=== Begin Enclosure ===
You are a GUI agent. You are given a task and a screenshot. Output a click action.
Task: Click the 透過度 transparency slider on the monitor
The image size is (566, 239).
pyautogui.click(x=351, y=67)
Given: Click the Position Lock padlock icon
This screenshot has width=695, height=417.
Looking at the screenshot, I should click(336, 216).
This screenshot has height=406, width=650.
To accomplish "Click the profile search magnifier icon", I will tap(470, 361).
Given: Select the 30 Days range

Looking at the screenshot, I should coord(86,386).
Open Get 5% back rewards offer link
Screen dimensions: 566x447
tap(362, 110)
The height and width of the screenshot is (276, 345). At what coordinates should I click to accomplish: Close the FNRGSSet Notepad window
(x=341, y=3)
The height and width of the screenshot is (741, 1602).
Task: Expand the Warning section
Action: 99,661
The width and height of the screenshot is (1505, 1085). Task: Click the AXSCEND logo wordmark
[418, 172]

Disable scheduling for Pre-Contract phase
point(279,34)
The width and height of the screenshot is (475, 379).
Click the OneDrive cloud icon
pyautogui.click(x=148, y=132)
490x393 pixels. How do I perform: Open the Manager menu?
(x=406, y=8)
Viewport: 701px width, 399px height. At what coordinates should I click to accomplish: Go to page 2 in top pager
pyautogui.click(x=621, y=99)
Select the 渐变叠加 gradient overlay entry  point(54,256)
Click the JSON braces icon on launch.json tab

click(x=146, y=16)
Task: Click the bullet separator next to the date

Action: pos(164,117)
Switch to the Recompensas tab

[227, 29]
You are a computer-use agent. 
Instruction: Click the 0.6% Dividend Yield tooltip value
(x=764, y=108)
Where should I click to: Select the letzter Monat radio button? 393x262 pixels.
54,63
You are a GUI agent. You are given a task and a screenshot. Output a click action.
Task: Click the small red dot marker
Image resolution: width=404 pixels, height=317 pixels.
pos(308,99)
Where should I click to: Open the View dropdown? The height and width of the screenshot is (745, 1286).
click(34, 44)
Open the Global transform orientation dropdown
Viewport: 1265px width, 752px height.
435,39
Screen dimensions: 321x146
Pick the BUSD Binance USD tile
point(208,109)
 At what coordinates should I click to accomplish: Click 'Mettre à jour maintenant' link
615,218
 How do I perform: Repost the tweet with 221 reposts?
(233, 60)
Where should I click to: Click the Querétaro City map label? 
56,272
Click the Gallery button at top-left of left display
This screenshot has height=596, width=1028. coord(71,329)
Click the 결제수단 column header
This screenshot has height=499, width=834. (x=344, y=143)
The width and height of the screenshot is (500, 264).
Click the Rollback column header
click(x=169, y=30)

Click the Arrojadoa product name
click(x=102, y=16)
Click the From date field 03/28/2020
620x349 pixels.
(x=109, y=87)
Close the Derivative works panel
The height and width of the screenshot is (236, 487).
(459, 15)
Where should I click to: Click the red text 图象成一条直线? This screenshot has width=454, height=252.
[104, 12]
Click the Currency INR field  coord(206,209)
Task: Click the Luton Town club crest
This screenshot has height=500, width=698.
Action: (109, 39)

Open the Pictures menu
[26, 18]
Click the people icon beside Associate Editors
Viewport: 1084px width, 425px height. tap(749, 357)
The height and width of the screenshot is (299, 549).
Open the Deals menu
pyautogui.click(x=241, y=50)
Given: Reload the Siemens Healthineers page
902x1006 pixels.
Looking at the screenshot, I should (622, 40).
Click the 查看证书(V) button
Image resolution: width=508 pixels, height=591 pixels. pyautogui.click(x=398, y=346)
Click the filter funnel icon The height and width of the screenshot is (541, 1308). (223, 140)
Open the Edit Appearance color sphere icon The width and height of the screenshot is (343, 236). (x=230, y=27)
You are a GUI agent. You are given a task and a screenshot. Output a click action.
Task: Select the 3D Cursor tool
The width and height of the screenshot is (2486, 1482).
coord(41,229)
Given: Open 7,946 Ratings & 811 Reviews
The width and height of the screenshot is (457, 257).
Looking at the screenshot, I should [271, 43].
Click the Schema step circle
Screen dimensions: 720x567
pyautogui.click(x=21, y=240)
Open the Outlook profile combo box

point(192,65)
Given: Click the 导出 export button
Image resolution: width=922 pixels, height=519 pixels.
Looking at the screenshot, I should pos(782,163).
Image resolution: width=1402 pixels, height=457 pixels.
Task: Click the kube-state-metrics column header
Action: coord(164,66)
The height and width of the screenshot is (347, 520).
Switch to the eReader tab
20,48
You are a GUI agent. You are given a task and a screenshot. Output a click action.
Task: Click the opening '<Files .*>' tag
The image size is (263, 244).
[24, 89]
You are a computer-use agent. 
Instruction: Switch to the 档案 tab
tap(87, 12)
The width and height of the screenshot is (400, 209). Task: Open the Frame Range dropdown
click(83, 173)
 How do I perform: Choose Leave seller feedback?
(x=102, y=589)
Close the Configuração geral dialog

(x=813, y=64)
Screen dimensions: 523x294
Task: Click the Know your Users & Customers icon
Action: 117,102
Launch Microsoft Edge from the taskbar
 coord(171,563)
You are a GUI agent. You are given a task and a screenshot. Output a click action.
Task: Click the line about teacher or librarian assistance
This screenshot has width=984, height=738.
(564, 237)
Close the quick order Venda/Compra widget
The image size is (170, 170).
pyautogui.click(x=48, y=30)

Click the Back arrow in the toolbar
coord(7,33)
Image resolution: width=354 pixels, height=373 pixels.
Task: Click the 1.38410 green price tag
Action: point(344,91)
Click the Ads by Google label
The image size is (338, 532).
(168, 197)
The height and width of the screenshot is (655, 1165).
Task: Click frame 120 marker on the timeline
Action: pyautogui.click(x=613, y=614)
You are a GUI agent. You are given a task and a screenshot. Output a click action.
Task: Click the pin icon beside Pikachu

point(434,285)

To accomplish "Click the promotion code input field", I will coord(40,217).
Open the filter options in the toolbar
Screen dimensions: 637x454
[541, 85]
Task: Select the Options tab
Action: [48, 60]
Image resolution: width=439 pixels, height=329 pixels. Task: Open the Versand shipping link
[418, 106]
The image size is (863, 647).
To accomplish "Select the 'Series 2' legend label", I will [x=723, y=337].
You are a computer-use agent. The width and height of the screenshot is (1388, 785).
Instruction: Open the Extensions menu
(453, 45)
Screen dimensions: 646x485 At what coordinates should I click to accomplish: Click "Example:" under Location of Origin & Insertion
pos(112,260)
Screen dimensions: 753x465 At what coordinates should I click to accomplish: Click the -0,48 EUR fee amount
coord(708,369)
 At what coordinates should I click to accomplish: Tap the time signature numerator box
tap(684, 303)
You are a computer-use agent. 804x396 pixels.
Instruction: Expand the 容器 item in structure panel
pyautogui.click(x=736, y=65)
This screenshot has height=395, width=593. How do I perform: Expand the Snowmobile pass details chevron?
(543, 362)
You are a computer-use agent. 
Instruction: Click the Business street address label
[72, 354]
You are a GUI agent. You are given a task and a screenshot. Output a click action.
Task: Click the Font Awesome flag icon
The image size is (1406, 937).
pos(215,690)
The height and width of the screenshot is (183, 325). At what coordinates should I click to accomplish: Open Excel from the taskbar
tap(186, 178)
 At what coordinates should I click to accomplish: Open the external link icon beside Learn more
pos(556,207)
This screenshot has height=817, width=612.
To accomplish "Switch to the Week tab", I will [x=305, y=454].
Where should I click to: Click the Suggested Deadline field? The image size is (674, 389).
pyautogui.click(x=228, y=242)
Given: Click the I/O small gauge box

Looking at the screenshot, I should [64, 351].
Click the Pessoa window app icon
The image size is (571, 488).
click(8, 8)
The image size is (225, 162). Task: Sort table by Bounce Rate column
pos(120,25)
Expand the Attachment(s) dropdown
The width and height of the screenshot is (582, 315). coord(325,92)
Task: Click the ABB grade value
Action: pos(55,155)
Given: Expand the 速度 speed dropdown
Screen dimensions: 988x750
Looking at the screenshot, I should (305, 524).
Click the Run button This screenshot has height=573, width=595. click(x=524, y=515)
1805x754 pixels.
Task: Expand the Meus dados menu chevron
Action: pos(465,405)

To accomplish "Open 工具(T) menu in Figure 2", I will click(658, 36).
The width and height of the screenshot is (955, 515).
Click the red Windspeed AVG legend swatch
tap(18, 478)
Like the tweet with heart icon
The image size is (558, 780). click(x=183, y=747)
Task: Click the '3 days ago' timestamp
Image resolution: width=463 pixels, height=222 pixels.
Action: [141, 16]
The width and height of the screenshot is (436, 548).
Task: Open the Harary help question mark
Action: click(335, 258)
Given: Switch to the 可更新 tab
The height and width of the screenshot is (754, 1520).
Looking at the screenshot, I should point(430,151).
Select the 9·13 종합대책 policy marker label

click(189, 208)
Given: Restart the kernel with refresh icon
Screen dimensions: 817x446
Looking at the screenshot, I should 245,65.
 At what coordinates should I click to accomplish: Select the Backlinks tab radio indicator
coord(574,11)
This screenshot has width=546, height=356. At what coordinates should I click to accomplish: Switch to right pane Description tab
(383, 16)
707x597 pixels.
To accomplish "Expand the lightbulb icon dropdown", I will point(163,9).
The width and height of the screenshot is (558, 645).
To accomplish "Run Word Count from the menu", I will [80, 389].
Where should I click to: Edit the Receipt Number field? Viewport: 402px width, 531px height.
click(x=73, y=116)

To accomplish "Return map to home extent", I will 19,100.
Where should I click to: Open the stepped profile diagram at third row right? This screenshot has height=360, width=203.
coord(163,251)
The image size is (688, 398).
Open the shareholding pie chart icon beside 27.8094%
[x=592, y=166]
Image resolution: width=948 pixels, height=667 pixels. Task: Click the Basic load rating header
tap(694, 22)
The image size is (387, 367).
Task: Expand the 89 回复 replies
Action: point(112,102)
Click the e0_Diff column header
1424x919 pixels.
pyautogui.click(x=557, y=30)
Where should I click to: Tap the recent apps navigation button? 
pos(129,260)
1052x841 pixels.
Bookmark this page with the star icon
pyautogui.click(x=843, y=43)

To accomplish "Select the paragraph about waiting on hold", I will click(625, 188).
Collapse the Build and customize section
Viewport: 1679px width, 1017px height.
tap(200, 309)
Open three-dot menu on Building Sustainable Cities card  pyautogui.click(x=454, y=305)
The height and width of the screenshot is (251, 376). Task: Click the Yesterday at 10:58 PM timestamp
=== End Enclosure ===
▶ Assignment
Go through the lines above and tally those with the string "about". The total is all that is needed.

▶ Written solution
2